“Let us stand with a greater determination. And let us move on in these powerful days, these days of challenge to make America what it ought to be. We have an opportunity to make America a better nation.” – Dr. Martin Luther King, Jr.

The United States pauses today to celebrate the life and legacy of Dr. King, arguably one of the greatest leaders the world has known. Change leadership is most often discussed in the business community — but Dr. King’s leadership follows many of the key points and lessons.

Jack Welch, former CEO of General Electric says:

“Change is simply the way the world works, and in business it can be the difference between success and failure.” 

Tom Friedman, reporting on a discussion about the 21st Century with Sam Paul Misano, former CEO of IBM says:

“If he doesn’t have people on the line who can invent, re-engineer and reinvent their jobs while they’re doing it and then he can edit, inspire and enable it, there’s no way he can survive.”

If change is inevitable and necessary for survival, how do we lead it?

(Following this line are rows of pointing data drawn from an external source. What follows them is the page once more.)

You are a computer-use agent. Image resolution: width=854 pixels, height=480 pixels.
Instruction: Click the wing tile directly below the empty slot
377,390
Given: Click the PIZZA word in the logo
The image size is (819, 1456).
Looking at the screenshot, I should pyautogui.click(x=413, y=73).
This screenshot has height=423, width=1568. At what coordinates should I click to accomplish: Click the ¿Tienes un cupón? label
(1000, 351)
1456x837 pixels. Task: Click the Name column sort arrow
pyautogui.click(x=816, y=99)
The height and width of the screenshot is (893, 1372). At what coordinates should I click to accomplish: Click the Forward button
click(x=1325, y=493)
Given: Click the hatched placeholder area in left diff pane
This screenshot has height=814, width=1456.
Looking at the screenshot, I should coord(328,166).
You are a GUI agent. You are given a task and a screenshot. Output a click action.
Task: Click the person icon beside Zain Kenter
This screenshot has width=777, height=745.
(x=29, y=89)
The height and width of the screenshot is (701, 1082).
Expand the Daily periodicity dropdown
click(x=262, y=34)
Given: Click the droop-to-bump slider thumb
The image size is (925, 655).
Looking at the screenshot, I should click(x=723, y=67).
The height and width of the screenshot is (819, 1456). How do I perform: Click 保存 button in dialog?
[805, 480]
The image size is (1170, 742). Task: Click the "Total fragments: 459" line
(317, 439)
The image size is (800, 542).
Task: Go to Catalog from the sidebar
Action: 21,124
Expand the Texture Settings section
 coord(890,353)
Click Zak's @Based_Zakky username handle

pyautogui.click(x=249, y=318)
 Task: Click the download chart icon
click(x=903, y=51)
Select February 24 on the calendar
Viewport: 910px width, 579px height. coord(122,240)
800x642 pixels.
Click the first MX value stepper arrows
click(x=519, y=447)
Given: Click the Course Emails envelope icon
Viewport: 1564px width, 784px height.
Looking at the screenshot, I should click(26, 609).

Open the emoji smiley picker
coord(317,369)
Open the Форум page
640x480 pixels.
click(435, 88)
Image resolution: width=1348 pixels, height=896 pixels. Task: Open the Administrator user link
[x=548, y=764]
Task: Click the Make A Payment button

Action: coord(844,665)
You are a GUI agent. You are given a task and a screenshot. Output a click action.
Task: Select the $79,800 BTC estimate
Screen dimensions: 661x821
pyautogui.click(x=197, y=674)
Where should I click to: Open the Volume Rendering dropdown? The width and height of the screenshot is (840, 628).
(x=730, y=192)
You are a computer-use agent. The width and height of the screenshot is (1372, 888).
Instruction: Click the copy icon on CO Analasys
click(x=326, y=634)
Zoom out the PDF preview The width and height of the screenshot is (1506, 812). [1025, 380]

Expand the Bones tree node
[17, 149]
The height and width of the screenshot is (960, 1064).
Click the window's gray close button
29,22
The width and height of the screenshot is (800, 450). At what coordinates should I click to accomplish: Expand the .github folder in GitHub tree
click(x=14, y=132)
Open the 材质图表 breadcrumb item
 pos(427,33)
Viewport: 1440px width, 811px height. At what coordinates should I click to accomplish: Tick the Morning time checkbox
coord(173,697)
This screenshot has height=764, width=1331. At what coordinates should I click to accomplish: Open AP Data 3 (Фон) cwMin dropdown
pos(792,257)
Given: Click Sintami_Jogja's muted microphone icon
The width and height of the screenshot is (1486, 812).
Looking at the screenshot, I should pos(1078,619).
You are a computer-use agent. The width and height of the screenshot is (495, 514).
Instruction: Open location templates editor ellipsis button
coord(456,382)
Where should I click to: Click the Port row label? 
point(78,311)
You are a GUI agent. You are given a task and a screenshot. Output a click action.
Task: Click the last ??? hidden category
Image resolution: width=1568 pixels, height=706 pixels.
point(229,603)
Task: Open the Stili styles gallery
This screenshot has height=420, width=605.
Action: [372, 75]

Here are some key lessons synthesized from several sources.

Leaders must:

1. Make people feel that the status quo unacceptable.

2. Paint a vivid and compelling vision to work toward.

3. Inspire and enable people to take action to work toward that vision.

Mr. Welch cautions leaders on the importance of lessons 1 and 2:

“But there has to be a reason for the change, and the reason has to make sense to those who are being asked to make the change.”

Dr. King’s most famous speech is the one where he most vividly paints his vision:

“I have a dream that my four little children will one day live in a nation where they will not be judged by the color of their skin but by the content of their character.”